[[ SUPPLIED MATERIAL, beginning ]]

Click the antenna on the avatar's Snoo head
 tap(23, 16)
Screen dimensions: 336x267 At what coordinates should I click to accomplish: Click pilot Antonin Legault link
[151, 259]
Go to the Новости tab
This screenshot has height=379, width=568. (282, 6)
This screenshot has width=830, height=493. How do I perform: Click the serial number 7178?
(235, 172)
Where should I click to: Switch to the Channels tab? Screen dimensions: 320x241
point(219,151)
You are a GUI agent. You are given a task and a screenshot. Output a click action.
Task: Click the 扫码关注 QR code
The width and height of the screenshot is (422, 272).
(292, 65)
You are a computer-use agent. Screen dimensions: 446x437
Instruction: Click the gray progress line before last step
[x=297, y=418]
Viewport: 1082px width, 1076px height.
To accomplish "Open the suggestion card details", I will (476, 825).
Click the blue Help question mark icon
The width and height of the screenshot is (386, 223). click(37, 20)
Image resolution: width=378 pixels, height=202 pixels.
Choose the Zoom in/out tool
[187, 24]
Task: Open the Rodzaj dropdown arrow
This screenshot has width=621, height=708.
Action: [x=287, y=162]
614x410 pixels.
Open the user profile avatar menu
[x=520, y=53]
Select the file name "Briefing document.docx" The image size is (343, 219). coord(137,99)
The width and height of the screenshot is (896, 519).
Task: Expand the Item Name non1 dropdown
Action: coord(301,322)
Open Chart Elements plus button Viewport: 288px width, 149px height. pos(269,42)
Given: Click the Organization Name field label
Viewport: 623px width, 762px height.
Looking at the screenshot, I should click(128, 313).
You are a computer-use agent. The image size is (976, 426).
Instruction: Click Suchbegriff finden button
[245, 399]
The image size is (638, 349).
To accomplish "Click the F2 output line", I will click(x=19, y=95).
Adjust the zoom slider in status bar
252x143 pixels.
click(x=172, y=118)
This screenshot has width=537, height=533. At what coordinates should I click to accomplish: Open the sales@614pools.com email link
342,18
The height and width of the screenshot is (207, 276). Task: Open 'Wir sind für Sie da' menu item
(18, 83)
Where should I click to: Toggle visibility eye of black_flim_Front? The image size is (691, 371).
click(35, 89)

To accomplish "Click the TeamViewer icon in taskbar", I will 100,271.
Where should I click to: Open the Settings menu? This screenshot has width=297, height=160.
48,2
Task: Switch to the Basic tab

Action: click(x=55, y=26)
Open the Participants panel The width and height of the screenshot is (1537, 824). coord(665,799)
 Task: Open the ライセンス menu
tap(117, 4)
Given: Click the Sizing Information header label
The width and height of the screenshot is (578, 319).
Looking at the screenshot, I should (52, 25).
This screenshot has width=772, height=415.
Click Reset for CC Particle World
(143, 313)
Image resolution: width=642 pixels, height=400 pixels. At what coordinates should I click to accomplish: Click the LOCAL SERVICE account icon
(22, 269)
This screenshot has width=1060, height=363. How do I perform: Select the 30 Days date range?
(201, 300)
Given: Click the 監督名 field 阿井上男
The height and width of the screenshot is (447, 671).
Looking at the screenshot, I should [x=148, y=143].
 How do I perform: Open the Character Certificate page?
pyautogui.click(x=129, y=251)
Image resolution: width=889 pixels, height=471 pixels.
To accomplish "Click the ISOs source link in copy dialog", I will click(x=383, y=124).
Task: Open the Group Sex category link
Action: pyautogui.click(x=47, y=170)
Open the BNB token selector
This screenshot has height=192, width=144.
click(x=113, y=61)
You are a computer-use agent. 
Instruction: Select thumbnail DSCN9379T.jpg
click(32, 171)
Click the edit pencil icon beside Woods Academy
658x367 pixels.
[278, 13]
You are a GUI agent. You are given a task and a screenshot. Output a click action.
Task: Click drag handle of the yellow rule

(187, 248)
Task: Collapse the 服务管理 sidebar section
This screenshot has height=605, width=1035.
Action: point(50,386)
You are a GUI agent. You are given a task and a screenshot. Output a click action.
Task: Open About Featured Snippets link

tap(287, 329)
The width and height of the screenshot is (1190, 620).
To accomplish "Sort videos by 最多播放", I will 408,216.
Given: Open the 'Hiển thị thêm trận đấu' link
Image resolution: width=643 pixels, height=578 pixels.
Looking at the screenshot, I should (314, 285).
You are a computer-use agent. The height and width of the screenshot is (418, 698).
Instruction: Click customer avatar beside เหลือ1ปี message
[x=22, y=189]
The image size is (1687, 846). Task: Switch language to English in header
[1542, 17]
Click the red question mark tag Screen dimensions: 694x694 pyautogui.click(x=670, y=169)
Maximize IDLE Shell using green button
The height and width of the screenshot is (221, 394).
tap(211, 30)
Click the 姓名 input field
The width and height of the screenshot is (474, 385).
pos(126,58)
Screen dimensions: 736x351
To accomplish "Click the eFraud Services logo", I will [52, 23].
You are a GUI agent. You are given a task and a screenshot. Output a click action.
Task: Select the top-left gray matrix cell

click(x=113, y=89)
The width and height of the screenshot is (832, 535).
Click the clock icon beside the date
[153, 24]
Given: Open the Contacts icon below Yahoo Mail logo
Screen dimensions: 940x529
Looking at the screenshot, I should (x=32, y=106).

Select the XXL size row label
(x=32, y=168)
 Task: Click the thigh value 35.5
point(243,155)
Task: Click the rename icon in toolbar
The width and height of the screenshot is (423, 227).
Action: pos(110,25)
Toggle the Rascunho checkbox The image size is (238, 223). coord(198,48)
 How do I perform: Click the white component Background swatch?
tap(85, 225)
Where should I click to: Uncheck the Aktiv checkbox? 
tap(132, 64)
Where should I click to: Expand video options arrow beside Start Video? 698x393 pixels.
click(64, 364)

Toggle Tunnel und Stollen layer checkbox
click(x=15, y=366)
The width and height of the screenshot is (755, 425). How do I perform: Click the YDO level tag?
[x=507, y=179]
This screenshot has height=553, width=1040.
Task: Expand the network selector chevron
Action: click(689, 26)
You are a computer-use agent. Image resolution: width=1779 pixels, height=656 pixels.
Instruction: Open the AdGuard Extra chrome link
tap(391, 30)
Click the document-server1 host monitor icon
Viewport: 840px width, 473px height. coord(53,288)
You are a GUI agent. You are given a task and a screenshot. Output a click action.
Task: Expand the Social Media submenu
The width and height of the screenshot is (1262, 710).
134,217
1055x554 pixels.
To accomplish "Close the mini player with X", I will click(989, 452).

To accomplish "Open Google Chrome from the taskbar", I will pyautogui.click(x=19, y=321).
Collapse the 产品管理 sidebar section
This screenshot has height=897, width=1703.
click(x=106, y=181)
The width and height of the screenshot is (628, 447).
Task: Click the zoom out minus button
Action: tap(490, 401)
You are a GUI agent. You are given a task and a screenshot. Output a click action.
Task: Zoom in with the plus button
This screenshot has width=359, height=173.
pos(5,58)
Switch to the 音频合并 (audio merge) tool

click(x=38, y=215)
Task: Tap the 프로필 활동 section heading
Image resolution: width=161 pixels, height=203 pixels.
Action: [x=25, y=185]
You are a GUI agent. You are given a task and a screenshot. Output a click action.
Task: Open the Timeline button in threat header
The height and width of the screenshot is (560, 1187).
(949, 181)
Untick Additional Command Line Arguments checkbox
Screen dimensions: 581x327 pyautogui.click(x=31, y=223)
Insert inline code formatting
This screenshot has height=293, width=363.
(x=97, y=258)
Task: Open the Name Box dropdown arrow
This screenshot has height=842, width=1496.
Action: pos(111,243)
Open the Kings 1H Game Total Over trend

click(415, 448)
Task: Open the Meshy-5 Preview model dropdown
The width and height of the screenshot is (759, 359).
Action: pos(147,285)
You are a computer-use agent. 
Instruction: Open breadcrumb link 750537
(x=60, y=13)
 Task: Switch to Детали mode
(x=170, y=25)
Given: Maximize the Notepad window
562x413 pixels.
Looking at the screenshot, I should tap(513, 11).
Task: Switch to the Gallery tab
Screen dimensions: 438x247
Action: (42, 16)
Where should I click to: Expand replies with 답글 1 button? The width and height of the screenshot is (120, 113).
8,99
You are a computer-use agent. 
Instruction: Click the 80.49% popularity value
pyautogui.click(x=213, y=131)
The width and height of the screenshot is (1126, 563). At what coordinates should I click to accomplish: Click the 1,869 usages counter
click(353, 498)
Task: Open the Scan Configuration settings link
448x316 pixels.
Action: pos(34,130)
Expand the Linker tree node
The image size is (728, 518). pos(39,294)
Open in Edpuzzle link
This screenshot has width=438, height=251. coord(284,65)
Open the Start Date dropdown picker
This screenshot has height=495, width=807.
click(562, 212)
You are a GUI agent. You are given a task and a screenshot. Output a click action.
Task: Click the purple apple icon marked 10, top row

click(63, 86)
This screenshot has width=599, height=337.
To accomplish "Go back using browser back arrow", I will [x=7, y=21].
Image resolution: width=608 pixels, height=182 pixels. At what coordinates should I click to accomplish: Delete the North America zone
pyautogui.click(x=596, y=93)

[[ SUPPLIED MATERIAL, end ]]

• TASK
Exactly the lines from the line holding "Task: Open the Scan" through the close of the listing above make up the answer; include nothing else.

• TASK OUTPUT
Task: Open the Scan Configuration settings link
448x316 pixels.
Action: pos(34,130)
Expand the Linker tree node
The image size is (728, 518). pos(39,294)
Open in Edpuzzle link
This screenshot has width=438, height=251. coord(284,65)
Open the Start Date dropdown picker
This screenshot has height=495, width=807.
click(562, 212)
You are a GUI agent. You are given a task and a screenshot. Output a click action.
Task: Click the purple apple icon marked 10, top row

click(63, 86)
This screenshot has width=599, height=337.
To accomplish "Go back using browser back arrow", I will [x=7, y=21].
Image resolution: width=608 pixels, height=182 pixels. At what coordinates should I click to accomplish: Delete the North America zone
pyautogui.click(x=596, y=93)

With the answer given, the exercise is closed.